Wednesday, July 13, 2011

Progress Report

It's halfway through the summer of ending status quo and I find I can't hold off any longer on making a status check. Here I am in the second decade of my life, and what have I got to show for it? It's a question I'm always afraid to ask myself, but it comes to a point that it cannot be helped. If ever I'm to reach that moment of self-actualization where I can wake up and say that I'm happy, that I don't want anything more, I must first ask myself what I want and if I have it.
I gave myself a lofty list of things to accomplish this summer at the close of spring semester. Rather than "goals", I called it my "summer agenda" hoping my new diction would turn these items into things I had no choice but to accomplish. Going down the list...my agenda has not even come close to being fulfilled. The things I was determined to do when the summer started, things I felt I had to do when I wrote them down, lest I be an absolute failure, are largely undone and the ticking of the clock is getting more and more audible. I am aware that the summer is winding down and it makes me nervous.
I'm nervous, but I'm not panicking. I have two fantastic things to show for my summer: my job and my show. I started work the same day that we had our first rehearsal for Sweet Charity, so that Monday had a very "first day of the rest of your life" air about it (at least for me). That was weeks ago and while, on one hand, it seems like forever because this routine has grown so familiar to me, it feels on the other hand like I'm just getting started. There's so much more I'll get out of both.
 I love my job. I really do. I look forward to going to work every morning, seeing my colleagues and being useful to students. I'm glad when I walk out the door that I got out of bed that day. I feel proud to finally be earning money to help support myself without my means of income being determined by need. What I get at the Writing Center is mine and no one is going to start laying claim to it come 2015. And my having this job, this notch under my belt, means I won't be totally groundless when I ask people to hire me while I try to do my actor kid thing, which I can't neglect no matter what. I'm extremely glad that I took the leap of faith to do Sweet Charity in Quincy. My average is up to two shows a school year, I've branched out into another medium and I've gotten to meet new people, which is never a bad thing. I'm still not a good dancer, but there is enough physical activity in the show (be it dancing or being enthusiastically stoned) that I can call myself "active". Hopefully, I'll develop some endurance by the time the run is over. Between Sweet Charity and the Writing Center, I've come up with a pretty decent summer. Twenty hours at work and eighteen hours at rehearsal isn't a bad way to sum up a week. Still, as happy as I am with those two aspects of my life, I can't deny how much room for improvement there is.

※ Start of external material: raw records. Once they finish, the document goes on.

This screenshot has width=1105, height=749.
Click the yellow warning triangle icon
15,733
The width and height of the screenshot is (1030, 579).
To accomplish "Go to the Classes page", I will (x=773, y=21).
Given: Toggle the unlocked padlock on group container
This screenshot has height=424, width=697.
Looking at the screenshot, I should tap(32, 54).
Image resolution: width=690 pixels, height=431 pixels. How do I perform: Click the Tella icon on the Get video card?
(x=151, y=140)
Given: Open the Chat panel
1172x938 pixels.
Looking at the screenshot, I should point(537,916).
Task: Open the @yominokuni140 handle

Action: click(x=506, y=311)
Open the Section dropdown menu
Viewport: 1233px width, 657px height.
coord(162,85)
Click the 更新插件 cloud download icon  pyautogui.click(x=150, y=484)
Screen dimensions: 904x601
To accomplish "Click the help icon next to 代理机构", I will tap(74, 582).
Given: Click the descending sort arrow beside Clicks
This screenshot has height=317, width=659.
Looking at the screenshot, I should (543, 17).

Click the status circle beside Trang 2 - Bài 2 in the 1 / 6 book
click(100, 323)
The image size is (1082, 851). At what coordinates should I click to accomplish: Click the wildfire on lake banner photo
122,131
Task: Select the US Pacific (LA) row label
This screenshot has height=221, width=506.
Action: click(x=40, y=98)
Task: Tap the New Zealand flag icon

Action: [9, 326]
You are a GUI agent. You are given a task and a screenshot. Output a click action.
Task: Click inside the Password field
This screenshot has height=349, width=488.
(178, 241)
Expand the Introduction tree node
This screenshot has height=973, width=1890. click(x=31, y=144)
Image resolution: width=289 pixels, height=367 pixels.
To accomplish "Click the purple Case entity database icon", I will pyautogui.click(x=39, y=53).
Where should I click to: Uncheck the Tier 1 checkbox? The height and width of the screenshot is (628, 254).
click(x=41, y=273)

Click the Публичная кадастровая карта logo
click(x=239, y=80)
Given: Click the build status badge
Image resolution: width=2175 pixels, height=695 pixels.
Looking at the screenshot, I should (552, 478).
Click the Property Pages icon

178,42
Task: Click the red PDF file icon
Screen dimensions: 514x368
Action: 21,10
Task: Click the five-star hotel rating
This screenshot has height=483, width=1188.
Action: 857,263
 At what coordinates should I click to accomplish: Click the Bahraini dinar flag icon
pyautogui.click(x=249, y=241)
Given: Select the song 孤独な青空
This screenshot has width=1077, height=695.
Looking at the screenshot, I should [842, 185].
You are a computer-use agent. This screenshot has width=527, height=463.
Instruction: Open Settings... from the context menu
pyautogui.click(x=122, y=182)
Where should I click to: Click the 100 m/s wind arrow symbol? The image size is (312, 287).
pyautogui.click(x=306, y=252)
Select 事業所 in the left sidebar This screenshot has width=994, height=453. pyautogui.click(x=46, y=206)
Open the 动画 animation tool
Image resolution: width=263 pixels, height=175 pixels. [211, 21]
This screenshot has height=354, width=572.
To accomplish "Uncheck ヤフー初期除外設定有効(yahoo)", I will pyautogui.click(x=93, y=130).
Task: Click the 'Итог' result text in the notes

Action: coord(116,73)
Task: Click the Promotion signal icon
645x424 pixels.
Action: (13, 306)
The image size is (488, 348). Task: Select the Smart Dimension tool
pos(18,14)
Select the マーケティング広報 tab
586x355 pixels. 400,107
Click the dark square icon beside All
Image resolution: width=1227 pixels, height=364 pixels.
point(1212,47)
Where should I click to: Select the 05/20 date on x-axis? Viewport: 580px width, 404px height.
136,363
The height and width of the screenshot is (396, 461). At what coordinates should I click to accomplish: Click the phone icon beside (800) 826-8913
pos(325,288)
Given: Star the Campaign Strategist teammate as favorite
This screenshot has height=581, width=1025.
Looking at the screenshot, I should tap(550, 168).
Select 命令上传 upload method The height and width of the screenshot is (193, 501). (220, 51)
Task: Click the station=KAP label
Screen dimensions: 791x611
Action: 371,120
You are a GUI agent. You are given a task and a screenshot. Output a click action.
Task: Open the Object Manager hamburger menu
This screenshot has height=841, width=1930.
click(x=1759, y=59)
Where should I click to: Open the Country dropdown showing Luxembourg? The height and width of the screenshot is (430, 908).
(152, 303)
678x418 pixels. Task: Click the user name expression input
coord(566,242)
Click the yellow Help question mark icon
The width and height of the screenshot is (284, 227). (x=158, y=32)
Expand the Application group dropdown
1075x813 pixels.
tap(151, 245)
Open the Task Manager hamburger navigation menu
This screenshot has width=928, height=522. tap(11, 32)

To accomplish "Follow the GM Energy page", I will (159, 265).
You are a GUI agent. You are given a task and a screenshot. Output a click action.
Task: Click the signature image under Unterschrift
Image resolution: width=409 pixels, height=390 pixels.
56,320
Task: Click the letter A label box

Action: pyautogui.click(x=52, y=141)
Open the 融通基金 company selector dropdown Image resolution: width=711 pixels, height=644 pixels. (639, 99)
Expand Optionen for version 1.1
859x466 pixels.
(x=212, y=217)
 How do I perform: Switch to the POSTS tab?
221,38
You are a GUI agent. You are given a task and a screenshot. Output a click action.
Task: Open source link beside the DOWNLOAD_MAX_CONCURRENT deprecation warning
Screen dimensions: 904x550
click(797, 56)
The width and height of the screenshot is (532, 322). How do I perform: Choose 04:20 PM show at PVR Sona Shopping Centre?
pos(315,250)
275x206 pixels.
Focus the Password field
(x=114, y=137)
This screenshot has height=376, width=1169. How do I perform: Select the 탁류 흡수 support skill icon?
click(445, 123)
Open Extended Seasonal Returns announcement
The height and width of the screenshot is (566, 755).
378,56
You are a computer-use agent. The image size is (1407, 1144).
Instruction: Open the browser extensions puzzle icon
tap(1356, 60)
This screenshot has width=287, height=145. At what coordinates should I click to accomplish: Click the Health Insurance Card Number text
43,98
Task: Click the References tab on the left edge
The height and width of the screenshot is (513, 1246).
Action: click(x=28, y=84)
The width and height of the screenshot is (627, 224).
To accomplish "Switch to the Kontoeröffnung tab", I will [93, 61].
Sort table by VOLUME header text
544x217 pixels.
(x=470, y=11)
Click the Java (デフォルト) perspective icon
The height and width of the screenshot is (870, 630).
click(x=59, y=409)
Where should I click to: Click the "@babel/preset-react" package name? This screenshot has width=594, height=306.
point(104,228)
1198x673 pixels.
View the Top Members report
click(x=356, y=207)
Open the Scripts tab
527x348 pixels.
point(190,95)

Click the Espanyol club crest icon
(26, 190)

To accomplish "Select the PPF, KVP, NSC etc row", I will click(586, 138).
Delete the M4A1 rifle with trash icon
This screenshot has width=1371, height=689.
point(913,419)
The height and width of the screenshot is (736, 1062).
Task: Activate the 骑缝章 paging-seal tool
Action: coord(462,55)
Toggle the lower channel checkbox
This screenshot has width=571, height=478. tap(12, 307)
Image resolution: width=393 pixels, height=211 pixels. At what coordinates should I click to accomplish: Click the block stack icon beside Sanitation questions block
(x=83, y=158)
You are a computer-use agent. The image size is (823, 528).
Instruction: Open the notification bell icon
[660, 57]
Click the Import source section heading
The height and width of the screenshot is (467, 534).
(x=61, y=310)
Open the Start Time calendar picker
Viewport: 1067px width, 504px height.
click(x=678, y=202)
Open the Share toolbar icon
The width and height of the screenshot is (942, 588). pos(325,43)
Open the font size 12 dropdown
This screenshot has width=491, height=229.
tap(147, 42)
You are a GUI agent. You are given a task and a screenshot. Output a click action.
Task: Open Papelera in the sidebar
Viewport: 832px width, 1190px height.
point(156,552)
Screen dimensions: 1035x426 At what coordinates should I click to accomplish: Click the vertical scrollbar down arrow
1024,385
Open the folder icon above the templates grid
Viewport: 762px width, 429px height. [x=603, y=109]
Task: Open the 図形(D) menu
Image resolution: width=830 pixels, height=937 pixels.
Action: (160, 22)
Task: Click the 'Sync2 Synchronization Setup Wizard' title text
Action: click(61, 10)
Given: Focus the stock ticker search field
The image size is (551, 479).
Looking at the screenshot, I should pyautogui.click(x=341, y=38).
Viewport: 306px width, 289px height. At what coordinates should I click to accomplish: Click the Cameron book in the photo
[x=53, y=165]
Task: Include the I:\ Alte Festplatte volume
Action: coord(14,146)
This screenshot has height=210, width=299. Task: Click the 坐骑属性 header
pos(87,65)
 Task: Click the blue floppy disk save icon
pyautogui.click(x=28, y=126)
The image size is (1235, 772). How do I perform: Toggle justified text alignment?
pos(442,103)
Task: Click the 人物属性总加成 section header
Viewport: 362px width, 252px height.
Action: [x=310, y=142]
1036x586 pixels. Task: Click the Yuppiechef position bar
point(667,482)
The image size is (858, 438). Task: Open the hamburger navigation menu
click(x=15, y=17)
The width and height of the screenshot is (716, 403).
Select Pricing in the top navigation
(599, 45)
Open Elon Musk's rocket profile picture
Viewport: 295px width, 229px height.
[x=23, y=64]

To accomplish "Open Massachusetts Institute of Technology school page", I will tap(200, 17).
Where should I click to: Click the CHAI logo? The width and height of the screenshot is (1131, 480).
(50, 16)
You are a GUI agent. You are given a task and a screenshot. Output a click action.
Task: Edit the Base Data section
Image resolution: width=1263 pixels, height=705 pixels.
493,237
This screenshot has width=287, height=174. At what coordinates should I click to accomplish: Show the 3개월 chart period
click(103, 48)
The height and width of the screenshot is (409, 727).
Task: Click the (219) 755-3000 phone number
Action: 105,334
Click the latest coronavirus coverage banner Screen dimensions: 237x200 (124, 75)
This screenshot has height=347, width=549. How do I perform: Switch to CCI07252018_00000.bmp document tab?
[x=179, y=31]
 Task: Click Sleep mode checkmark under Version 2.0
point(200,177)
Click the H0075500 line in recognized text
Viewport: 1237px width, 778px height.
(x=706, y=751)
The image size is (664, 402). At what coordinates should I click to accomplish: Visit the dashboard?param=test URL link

I've sold one set of CUTCO and been to one Vector meeting. I told myself that I wouldn't go to a paycheck meeting until I'd sold something, but even after I did, I had no desire to go there and didn't put much effort into trying to find a ride. I didn't see much point in fighting for it after I got a job that pays regular-like, but the half-hearted attempts at making contacts has lately faded into nothing. I have yet to work through one solo. I might cheat and count all of the songs I've learned for Sweet Charity, but that would hardly improve my repertoire, which was the point. Because I've spent so much time in rehearsal, I haven't made it to dance class much since I got cast. It's not a bad excuse. We do have boot camps and dance rehearsals, but the things I need to work on often get lost in the counts. I have read a few plays, heard some good music, learned a few songs and had a few occasions to find myself outside of my dwelling without any particular purpose. If I were fifteen years old, with all the limitations of my teenaged years, if I were seventeen, with the delicate fence between child and adult to straddle, if I were eighteen, with four years of college to look forward to and a clean slate to work with...I'd be quite satisfied with myself at this point. As it is, I'm twenty. I'm not a kid and I'm not a teenager and I've passed all of those phases already. At this juncture, it isn't quite enough for me. I will justify not learning how to drive with the convenient excuse that I have not had a teacher. If that goal remains unfulfilled when the end of August comes around so be it. But how can I account for my dozen unfinished blog posts or my seeming inability to choose a research topic? Those things, I know, can be remedied in the coming days. And so they will. If someone was to ask me at this point how my summer is going, I could sincerely say, "Not bad." I am enjoying myself for the most part and it is a vast improvement compared to summers of old. As I say when I'm looking over drafts, we're off to a very good start (me myself and I). Now it's time to see what good a little tweaking will do.